INSTRUCTIONS FOR THE TASK: Exactly one number should make up the answer: how many lines of the listing contain the string "timestamp".
:::
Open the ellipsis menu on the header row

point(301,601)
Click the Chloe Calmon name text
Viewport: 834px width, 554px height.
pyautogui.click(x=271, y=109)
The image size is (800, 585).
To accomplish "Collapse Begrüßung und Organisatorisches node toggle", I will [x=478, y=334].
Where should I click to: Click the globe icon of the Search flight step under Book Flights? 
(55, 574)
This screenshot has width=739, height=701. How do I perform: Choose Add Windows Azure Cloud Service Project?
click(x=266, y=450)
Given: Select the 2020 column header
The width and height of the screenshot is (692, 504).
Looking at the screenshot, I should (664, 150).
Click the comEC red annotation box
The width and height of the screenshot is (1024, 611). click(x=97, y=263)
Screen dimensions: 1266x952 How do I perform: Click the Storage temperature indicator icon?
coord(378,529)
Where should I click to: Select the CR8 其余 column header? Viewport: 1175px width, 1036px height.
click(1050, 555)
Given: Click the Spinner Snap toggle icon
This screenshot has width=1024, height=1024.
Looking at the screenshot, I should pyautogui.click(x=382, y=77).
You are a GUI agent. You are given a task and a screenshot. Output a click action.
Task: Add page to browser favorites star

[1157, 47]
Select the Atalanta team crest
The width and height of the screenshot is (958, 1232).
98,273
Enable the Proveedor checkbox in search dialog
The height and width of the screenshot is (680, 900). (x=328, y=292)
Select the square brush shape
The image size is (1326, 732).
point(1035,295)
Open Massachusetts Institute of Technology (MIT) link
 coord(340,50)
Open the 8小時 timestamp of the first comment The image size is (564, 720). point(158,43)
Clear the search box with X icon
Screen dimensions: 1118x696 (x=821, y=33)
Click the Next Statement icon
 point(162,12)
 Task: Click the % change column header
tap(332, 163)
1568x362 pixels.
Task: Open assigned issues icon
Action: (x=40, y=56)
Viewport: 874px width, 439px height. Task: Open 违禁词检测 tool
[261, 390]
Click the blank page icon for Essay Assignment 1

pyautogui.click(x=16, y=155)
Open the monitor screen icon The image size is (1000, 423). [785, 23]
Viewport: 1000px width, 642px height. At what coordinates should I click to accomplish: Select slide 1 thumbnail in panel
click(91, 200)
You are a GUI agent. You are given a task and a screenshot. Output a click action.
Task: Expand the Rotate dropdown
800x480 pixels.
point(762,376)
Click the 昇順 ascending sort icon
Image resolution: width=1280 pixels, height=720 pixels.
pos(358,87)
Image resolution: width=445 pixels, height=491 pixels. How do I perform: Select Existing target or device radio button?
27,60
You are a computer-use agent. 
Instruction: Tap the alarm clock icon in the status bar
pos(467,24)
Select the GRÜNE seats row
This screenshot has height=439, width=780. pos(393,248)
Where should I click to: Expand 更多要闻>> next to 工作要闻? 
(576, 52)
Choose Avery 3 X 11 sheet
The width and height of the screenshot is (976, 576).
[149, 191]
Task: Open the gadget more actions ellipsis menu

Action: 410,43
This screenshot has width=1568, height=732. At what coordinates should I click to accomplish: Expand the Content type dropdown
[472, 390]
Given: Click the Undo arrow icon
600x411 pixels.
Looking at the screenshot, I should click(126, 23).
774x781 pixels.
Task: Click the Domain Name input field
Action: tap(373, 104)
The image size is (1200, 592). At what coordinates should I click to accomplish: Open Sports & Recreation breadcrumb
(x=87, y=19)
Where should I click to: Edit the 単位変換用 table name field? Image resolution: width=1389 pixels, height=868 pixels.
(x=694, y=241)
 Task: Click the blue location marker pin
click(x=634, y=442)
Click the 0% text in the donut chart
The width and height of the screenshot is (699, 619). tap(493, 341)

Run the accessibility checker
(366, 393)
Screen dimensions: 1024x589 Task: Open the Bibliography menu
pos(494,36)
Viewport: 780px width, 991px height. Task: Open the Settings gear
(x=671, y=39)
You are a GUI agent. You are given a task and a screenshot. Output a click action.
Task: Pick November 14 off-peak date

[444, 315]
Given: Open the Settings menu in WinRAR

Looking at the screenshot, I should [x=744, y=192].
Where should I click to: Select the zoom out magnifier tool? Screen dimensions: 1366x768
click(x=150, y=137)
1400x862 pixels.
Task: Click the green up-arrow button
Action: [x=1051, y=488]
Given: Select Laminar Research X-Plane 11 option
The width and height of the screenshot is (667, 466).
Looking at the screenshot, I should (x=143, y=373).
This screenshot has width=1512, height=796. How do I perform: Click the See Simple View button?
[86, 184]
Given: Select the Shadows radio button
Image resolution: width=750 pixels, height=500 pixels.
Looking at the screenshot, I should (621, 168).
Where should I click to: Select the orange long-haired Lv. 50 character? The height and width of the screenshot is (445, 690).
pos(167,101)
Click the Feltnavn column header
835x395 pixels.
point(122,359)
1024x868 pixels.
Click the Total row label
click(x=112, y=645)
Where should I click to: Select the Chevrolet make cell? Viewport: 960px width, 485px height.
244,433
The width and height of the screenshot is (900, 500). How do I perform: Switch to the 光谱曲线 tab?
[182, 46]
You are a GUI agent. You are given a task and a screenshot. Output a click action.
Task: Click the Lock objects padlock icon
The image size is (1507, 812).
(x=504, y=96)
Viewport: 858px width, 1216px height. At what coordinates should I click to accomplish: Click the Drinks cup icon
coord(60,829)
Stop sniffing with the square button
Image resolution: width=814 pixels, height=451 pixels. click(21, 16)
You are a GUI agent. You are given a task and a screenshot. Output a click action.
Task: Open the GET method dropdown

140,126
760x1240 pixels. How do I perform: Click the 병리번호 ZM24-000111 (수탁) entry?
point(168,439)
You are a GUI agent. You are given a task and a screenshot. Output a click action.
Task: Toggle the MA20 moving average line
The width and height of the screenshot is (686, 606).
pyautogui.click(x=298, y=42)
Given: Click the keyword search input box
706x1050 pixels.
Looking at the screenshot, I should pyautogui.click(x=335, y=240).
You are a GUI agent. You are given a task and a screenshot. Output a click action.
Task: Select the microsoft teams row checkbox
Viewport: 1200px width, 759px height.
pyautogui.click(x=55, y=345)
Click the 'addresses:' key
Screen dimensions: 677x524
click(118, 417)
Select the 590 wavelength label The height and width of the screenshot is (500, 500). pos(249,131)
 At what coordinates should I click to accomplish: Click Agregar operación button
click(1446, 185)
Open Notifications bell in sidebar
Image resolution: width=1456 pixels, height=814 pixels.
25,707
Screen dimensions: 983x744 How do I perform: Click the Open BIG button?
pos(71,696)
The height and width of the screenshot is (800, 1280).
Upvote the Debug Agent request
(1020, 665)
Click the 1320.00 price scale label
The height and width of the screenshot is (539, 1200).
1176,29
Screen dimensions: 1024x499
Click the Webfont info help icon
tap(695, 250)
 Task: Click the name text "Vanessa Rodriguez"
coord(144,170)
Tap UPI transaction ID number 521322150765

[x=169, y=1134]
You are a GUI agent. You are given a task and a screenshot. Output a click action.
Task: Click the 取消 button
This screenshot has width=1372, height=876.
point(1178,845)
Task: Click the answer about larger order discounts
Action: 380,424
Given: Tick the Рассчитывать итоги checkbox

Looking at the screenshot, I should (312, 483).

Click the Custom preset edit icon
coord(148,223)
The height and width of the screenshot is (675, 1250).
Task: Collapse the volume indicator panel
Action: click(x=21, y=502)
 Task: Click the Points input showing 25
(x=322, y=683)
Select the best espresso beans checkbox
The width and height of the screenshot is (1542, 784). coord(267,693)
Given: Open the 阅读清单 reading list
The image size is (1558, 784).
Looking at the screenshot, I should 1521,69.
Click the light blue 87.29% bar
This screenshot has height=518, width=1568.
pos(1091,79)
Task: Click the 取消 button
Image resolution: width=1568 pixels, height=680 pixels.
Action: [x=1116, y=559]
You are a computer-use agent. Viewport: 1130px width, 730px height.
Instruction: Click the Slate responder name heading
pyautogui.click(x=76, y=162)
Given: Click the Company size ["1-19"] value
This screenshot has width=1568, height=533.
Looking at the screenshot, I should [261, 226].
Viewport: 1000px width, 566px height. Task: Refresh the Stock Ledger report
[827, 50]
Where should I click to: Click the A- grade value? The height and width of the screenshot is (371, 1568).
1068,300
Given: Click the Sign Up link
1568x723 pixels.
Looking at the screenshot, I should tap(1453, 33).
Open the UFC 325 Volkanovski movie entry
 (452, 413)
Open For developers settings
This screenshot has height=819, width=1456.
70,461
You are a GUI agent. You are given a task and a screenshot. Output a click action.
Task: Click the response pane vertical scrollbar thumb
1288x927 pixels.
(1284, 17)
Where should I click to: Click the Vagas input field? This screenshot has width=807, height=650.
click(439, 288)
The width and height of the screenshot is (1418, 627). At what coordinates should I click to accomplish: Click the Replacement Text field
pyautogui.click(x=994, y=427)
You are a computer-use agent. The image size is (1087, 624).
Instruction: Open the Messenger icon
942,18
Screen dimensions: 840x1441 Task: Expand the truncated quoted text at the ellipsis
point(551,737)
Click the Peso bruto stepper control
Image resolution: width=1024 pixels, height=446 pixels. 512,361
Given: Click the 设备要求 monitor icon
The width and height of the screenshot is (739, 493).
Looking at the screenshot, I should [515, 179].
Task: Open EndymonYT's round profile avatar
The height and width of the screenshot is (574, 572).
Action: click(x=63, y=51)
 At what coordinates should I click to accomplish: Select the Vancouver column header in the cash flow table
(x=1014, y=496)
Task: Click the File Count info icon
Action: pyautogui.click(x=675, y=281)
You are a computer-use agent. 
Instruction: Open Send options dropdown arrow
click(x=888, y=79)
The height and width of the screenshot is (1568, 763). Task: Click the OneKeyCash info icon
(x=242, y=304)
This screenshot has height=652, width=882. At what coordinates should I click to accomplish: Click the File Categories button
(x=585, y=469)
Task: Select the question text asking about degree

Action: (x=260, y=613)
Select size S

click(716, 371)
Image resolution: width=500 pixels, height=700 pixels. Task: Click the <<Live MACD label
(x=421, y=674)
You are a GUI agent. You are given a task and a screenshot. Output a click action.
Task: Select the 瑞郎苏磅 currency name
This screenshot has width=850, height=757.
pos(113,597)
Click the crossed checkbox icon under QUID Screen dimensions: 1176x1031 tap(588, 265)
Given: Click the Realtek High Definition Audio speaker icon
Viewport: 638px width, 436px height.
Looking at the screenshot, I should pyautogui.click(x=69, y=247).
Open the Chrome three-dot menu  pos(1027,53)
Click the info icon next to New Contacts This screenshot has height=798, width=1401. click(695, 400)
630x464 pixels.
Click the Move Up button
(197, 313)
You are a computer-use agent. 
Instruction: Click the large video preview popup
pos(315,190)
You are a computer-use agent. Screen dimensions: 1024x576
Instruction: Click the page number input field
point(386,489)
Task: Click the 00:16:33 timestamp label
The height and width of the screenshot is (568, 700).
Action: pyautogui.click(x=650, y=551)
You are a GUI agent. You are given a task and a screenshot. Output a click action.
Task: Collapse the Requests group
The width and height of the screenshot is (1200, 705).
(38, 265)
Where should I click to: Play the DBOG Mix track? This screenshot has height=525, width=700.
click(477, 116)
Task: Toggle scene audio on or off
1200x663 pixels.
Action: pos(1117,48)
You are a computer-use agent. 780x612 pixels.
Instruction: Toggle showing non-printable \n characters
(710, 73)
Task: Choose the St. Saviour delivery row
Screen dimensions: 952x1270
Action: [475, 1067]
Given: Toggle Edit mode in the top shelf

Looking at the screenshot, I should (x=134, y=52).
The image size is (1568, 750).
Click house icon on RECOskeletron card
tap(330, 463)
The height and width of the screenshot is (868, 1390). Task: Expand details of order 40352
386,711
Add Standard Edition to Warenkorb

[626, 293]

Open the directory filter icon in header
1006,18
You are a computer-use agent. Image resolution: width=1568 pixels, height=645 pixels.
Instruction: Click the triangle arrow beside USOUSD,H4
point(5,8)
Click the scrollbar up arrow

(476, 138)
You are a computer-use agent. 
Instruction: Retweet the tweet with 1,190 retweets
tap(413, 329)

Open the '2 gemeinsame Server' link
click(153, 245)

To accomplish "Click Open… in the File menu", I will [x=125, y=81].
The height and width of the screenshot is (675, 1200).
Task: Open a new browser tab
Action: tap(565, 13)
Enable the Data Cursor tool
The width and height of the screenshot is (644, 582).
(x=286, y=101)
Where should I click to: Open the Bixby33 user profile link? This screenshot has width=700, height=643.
:::
PROBLEM SOLUTION: 2